The case pits the National Association of Wholesaler-Distributors against the state over Oregon's Plastic Pollution and Recycling Modernization Act, one of the nation's first comprehensive packaging recycling laws.
More than 3,000 companies statewide had registered in the program by May 2025, according to a Ballard Spahr LLP analysis of the law's rollout. A U.S. District Court judge halted enforcement against the trade group's members in February 2026, and the trial will now determine whether the program stands.
What it means for Salem
Salem is home to large food manufacturers that would meet the law's coverage thresholds. Don Pancho, a Reser's Fine Foods brand, opened a 300,000-square-foot tortilla and chip manufacturing facility here in September 2025.
Companies of that scale that sell packaged goods in Oregon are required to register, pay fees, and report packaging data under the law. It is unclear which specific local companies have enrolled or received invoices.
Small producers, generally those under $5 million in revenue or responsible for less than one metric ton of covered product, are exempt.
How the program works
The 2021 law requires producers of packaged goods, food service ware, and paper products to join a state-approved Producer Responsibility Organization, pay fees based on packaging weight and material type, and report what they sell.
Oregon's only approved PRO is the Circular Action Alliance, a nonprofit that began issuing invoices in May 2025.
Projected program spending is substantial: $188 million in 2025, ramping to $254 million in 2026 and $289.5 million in 2027, according to an industry analysis of the Alliance's operating plan.
Why wholesalers sued
NAW filed its lawsuit on Wednesday, July 30, 2025, arguing the program violates the U.S. Constitution on two fronts. The dormant Commerce Clause claim contends that out-of-state distributors face higher costs to separate Oregon-bound products from goods headed elsewhere.
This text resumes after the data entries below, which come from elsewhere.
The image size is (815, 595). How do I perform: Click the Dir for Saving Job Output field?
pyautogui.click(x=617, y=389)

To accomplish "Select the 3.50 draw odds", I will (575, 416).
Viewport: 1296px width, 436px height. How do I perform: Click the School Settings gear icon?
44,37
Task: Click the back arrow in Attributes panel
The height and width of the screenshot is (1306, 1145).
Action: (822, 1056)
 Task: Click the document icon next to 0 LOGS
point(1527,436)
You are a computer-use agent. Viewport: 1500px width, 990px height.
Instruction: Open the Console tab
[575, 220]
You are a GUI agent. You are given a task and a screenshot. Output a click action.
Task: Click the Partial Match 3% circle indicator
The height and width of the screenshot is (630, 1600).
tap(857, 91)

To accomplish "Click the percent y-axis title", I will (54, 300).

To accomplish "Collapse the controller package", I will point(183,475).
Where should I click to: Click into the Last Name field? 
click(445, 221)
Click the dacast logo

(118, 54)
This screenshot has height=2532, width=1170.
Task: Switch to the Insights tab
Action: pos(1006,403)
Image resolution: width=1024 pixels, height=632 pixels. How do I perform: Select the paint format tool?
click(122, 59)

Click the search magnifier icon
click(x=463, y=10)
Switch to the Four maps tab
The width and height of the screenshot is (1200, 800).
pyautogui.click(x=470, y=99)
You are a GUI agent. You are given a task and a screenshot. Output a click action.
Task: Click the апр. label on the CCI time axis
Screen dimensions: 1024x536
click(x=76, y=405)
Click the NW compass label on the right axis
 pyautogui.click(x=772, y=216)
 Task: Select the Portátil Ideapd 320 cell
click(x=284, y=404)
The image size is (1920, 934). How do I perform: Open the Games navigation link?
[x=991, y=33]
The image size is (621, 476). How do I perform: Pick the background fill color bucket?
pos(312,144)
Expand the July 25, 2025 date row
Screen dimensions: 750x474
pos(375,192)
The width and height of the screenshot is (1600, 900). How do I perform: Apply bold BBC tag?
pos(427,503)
The due process claim targets the Circular Action Alliance's confidential fee methodology, which offers no public regulatory review and limits challenges to binding arbitration.
"This model, we think, is completely unconstitutional," Karen Harned, NAW's director of litigation and legal policy, told Resource Recycling. "It lacks due process, and it empowers the PRO to act as a governmental entity in every step of the way."
NAW's complaint alleges some assessed fees exceed product margins entirely, effectively banning certain goods from Oregon.
On February 6, the court granted a preliminary injunction blocking enforcement against NAW members, finding "serious questions" on the merits. But the injunction covers only NAW members. Oregon issued warning letters in April 2026 threatening fines of up to $25,000 per day for noncompliant companies outside that group.
Six other states are watching
Colorado, California, Maine, Maryland, Minnesota, and Washington have enacted similar packaging EPR laws. The Circular Action Alliance has been approved as the PRO in six of those seven states.
A ruling for NAW could force those states to overhaul how fees are set and reviewed. A ruling for Oregon would confirm the model's constitutionality nationwide.
No timeline for a verdict has been announced. Salem businesses not covered by the injunction remain subject to the law's requirements and potential penalties while the case plays out.